Na een nieuwe zelfmoordpoging besloot Kusama zichzelf in te schrijven in het Seiwa Mental Hospital, waar ze sindsdien woont. Daar kon ze weer kunst gaan maken. Ze begon aan een reeks collages, waarin geboorte en dood centraal staan, met namen als Ziel gaat terug naar zijn huis (1975).
Langverwacht succes (1989-heden)
In 1989 organiseerde het Center for International Contemporary Arts in New York een overzichtstentoonstelling van Kusama's werk, waaronder vroege aquarellen uit de jaren vijftig. Dit zou het begin blijken te zijn van haar 'herontdekking', aangezien de internationale kunstwereld kennis begon te nemen van het indrukwekkende vier decennia werk van de kunstenaar.
In 1993 vertegenwoordigde Kusama Japan in een solopaviljoen op de Biënnale van Venetië, waar ze eindelijk de aandacht kreeg die ze zocht, waar ze sindsdien van geniet. Op basis van museumopnames is ze de meest succesvolle levende kunstenaar en ook de meest succesvolle vrouwelijke kunstenaar aller tijden. Haar werk wordt bewaard in de collecties van 's werelds grootste musea, waaronder het Museum of Modern Art in New York en Tate Modern in Londen, en haar Infinity Mirrored Rooms zijn enorm populair en trekken bezoekers met wachttijden van een uur.
Andere opmerkelijke kunstwerken zijn de Obliteration Room (2002), waarin bezoekers worden uitgenodigd om een geheel witte kamer te bedekken met kleurrijke stippenstickers, Pompoen (1994), een oversized pompoenbeeldhouwwerk op het Japanse eiland Naoshima, en de Anatomische explosie serie (begonnen in 1968), Happenings waarin Kusama optreedt als de "priesteres", schilderde stippen op naakte deelnemers op belangrijke locaties. (De eerste Anatomische explosie werd gehouden in Wall Street.)
Ze wordt gezamenlijk vertegenwoordigd door David Zwirner Gallery (New York) en Victoria Miro Gallery (Londen). Haar werk is permanent te zien in het Yayoi Kusama Museum, dat in 2017 in Tokio werd geopend, en in het museum in haar geboortestad Matsumoto, Japan.
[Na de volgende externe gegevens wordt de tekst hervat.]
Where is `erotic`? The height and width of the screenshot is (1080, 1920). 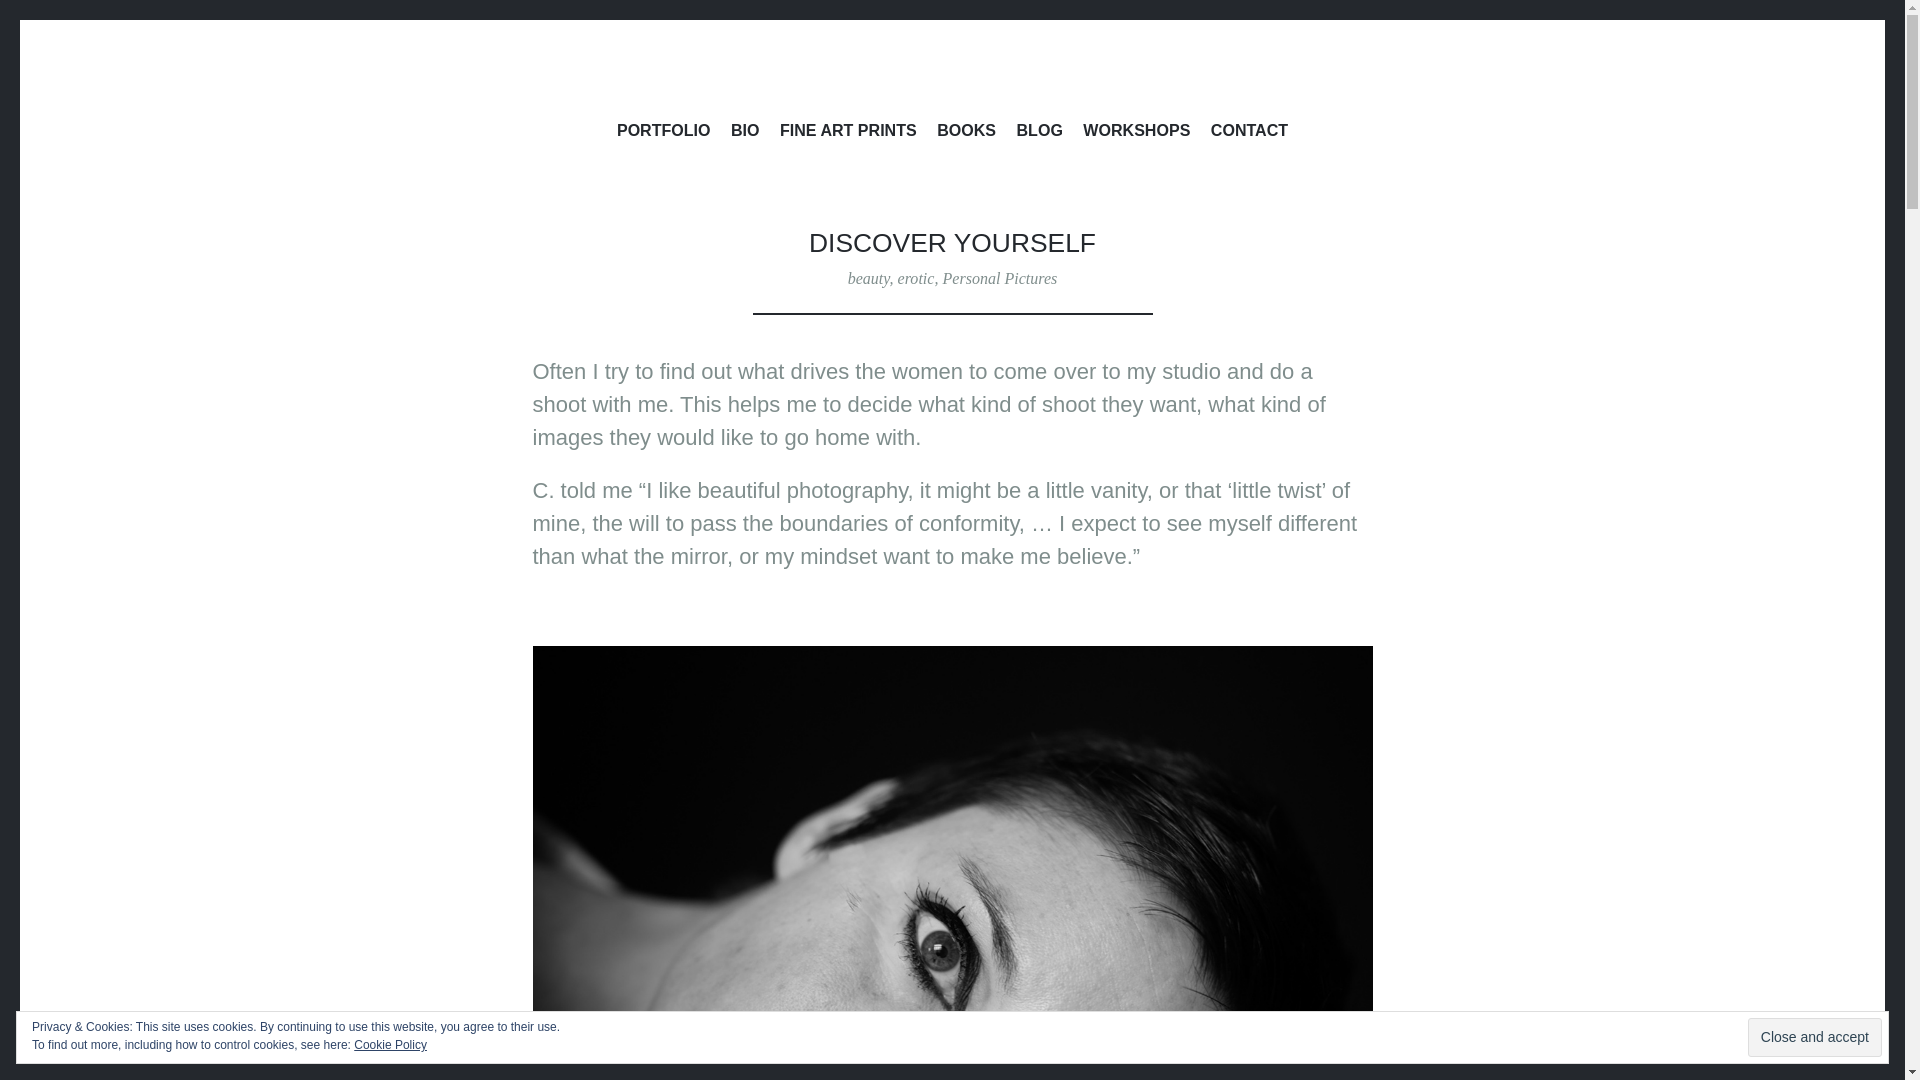 erotic is located at coordinates (916, 278).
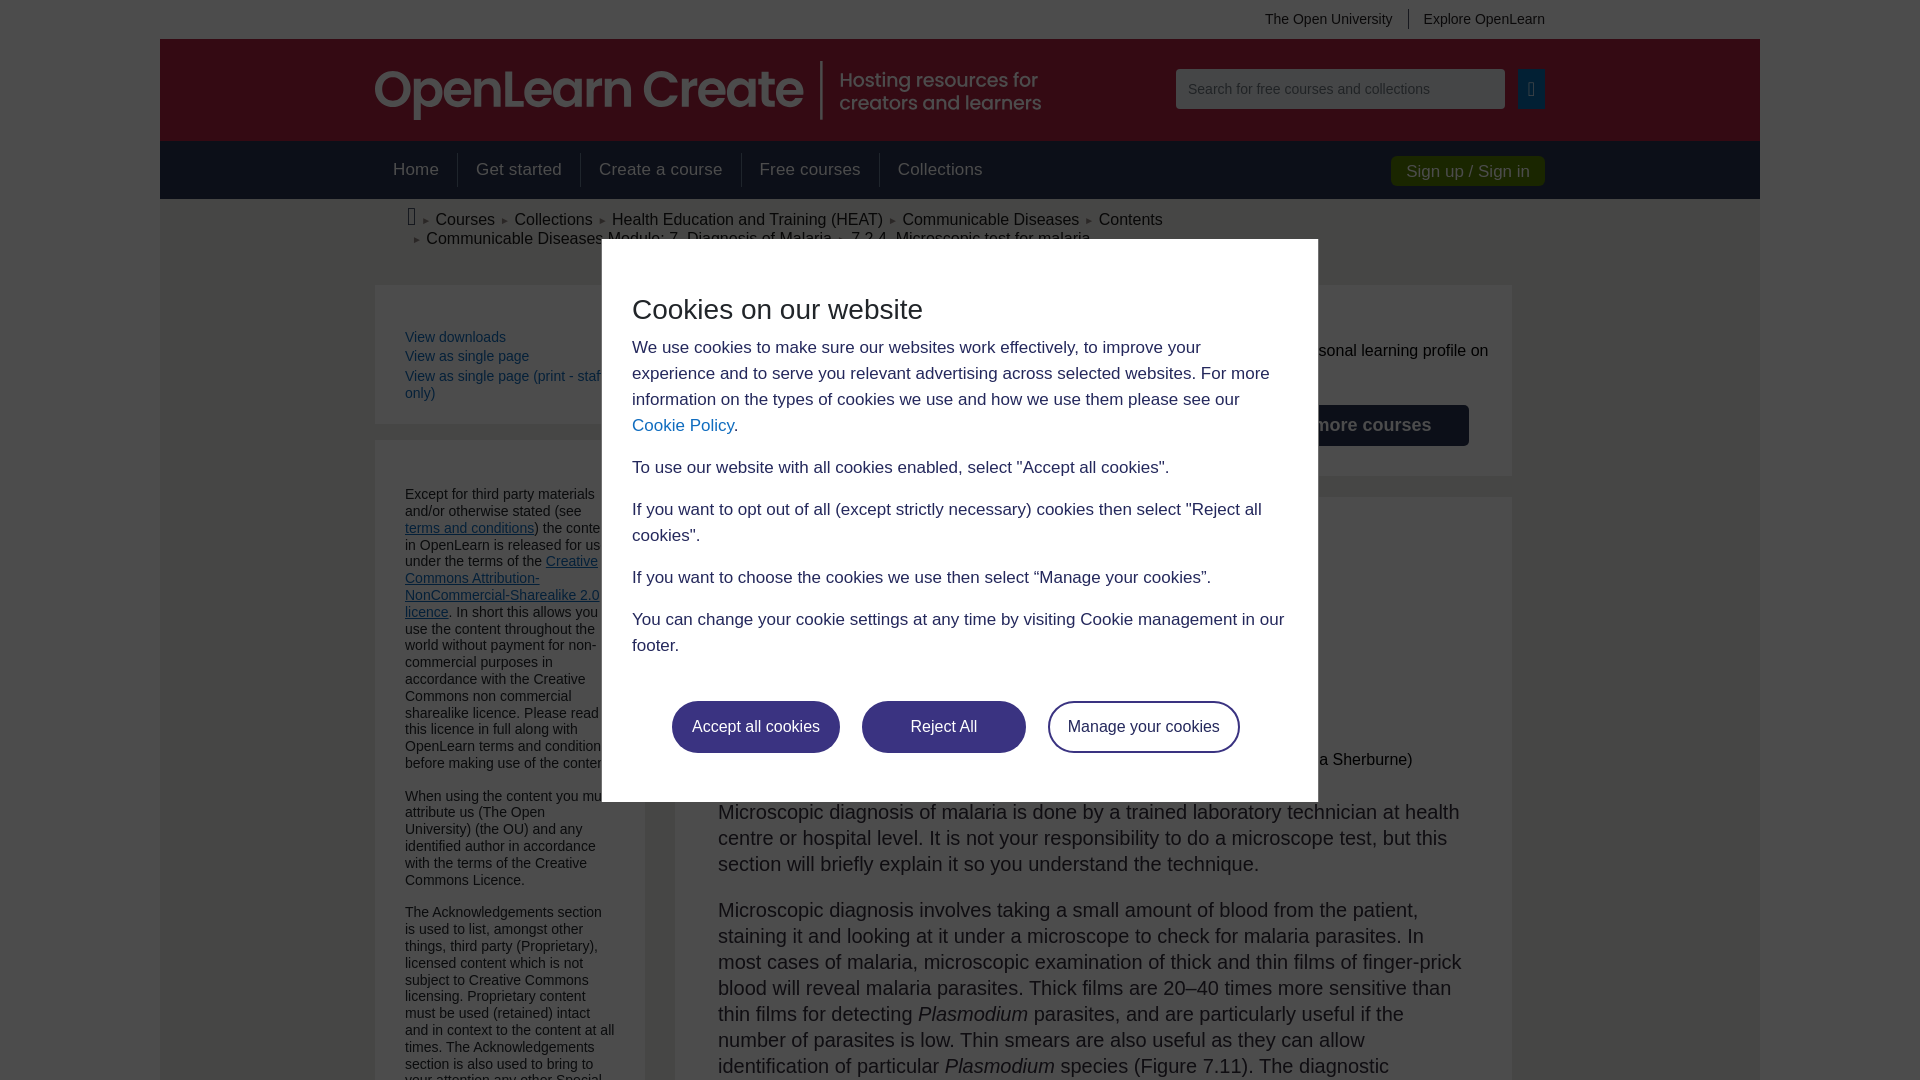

Kusama heeft talloze prijzen gewonnen voor haar kunst, waaronder de Asahi-prijs (in 2001), de Franse Ordre des Arts en des Lettres (in 2003) en 18e Praemium Imperiale-prijs voor schilderkunst (in 2006).
Bronnen
- Kusama, Yayoi. Infinity Net: de autobiografie van Yayoi KusamaVertaald door Ralph F. McCarthy, Tate Publishing, 2018.